(What the task asks): Search the material below for the word "computer". Copy every line that has it.

(Data for analysis):
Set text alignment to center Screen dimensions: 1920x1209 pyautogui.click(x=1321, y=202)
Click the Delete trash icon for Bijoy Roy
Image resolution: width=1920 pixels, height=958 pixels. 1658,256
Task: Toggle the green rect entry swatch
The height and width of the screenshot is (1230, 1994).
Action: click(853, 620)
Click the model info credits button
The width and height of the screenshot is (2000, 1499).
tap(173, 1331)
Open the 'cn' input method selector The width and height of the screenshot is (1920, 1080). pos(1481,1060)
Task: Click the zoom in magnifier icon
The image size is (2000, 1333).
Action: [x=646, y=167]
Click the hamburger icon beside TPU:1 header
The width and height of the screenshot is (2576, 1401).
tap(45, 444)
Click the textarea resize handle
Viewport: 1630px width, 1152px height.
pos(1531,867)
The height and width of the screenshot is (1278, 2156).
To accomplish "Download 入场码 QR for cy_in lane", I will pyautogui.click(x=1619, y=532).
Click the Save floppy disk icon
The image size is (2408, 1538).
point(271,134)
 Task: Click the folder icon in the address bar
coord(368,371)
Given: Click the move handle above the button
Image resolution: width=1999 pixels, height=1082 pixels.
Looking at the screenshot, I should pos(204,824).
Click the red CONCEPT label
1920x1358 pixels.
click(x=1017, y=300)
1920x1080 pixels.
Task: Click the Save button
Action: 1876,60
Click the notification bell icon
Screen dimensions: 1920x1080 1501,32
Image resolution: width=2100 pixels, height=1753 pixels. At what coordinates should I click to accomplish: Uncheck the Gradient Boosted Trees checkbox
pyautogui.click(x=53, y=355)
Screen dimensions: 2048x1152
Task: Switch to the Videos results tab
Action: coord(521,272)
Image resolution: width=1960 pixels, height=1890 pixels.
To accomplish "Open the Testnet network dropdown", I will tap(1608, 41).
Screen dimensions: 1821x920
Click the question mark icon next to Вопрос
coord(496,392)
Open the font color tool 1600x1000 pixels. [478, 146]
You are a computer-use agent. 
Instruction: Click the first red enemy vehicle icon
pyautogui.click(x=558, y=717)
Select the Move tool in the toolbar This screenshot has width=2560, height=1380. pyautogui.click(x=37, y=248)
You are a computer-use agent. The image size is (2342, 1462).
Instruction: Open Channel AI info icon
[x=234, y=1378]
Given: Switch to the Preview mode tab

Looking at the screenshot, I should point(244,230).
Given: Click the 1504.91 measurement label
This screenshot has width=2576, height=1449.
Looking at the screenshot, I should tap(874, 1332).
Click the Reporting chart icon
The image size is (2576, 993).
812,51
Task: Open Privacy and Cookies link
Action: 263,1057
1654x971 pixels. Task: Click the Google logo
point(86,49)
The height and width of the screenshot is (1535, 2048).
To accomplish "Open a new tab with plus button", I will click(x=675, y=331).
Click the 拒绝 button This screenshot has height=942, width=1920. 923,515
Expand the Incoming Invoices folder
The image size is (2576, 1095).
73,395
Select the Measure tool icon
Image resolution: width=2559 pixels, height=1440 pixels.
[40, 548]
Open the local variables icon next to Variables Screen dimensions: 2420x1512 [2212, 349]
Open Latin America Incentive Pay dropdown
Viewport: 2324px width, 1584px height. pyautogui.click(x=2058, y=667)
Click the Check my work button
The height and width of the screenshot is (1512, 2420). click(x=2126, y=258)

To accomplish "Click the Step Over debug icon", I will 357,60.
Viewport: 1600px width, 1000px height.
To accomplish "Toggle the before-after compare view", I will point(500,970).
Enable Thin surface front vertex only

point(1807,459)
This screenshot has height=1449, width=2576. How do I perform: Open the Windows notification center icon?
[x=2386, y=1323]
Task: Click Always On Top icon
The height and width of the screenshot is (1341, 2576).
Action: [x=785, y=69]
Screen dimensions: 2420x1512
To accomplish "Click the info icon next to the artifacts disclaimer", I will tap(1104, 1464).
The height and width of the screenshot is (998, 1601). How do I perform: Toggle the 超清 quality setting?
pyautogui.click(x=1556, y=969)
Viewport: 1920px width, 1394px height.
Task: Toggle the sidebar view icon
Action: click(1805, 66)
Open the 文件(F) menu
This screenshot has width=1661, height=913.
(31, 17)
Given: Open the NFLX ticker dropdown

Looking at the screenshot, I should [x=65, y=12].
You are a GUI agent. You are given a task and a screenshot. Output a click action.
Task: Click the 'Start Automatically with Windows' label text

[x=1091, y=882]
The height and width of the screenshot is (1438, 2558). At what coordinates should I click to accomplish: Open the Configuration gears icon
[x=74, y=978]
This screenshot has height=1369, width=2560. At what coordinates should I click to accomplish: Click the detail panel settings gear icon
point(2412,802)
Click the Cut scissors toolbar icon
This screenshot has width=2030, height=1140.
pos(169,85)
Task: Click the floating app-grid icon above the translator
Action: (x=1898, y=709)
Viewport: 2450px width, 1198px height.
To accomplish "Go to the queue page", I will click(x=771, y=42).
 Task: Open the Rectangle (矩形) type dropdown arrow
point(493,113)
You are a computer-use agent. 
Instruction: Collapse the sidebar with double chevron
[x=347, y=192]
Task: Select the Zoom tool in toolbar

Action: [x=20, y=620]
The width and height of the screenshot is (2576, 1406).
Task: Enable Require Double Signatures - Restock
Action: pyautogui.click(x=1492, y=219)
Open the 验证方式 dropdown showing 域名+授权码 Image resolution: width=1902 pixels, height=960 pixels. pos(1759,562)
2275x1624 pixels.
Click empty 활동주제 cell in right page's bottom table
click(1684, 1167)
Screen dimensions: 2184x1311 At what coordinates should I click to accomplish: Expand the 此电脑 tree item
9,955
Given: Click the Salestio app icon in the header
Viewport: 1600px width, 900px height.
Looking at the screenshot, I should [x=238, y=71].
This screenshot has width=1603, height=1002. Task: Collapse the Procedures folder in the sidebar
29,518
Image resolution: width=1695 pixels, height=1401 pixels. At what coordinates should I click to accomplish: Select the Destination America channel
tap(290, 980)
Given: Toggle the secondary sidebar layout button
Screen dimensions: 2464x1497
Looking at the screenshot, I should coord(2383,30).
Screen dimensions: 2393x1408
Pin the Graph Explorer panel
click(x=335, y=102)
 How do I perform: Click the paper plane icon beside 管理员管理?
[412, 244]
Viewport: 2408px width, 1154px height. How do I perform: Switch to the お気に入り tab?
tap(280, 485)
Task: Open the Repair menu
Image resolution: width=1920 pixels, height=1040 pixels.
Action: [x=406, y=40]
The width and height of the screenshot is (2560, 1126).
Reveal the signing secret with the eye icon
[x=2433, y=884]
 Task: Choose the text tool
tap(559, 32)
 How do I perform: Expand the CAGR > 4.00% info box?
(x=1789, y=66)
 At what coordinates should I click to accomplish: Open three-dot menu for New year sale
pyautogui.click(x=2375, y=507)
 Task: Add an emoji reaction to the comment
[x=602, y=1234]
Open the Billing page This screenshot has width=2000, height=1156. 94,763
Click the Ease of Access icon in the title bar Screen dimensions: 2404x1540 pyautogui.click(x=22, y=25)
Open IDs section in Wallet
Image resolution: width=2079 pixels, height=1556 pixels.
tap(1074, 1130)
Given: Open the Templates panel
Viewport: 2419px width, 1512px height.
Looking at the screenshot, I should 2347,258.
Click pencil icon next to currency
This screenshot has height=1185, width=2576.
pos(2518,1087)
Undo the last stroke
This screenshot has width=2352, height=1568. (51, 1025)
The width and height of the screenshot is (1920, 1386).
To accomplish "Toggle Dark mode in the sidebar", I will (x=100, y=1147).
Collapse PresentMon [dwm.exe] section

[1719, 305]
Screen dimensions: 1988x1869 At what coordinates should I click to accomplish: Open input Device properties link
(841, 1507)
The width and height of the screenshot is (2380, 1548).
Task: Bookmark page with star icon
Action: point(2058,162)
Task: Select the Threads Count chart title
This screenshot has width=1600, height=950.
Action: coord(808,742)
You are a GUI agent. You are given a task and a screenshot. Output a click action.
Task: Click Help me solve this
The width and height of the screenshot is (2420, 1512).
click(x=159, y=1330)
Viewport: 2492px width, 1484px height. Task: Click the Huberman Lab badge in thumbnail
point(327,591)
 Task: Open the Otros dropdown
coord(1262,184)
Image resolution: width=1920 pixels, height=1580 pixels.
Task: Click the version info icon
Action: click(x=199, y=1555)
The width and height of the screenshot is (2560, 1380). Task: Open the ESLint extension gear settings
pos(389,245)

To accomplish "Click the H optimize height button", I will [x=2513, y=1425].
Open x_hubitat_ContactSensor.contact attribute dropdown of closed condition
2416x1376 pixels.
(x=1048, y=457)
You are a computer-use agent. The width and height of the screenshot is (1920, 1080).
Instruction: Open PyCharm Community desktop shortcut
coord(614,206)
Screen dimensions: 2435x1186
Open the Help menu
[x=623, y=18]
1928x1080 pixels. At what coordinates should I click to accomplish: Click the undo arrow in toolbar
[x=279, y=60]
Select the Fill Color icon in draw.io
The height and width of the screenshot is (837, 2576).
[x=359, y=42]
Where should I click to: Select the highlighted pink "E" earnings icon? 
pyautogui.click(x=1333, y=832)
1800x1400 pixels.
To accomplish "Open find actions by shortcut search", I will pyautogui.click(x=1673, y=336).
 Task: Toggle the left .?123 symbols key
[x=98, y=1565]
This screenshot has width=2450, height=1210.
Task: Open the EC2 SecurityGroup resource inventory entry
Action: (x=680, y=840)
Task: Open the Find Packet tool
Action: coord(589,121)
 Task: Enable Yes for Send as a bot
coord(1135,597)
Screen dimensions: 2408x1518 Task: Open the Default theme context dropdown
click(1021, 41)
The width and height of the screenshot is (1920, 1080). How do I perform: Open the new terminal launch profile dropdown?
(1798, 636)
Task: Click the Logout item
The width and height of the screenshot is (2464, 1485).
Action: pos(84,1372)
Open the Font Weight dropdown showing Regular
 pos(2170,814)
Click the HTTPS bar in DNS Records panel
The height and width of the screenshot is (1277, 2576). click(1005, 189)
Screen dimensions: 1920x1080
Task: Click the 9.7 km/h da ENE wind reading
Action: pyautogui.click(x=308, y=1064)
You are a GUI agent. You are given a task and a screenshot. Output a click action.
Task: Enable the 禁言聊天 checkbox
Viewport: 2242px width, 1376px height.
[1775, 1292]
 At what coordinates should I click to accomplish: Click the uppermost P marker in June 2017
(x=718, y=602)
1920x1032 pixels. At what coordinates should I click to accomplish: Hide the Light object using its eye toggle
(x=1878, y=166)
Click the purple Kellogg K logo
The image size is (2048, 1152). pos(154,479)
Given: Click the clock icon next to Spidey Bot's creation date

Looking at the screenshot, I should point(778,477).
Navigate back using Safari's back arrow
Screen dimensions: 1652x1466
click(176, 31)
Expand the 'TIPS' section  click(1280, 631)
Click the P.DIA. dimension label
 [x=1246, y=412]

(Reply):
You are a computer-use agent. 
You are a computer-use agent. The image size is (2342, 1462).
You are a computer-use agent. 
You are a computer-use agent. The width and height of the screenshot is (1920, 1080).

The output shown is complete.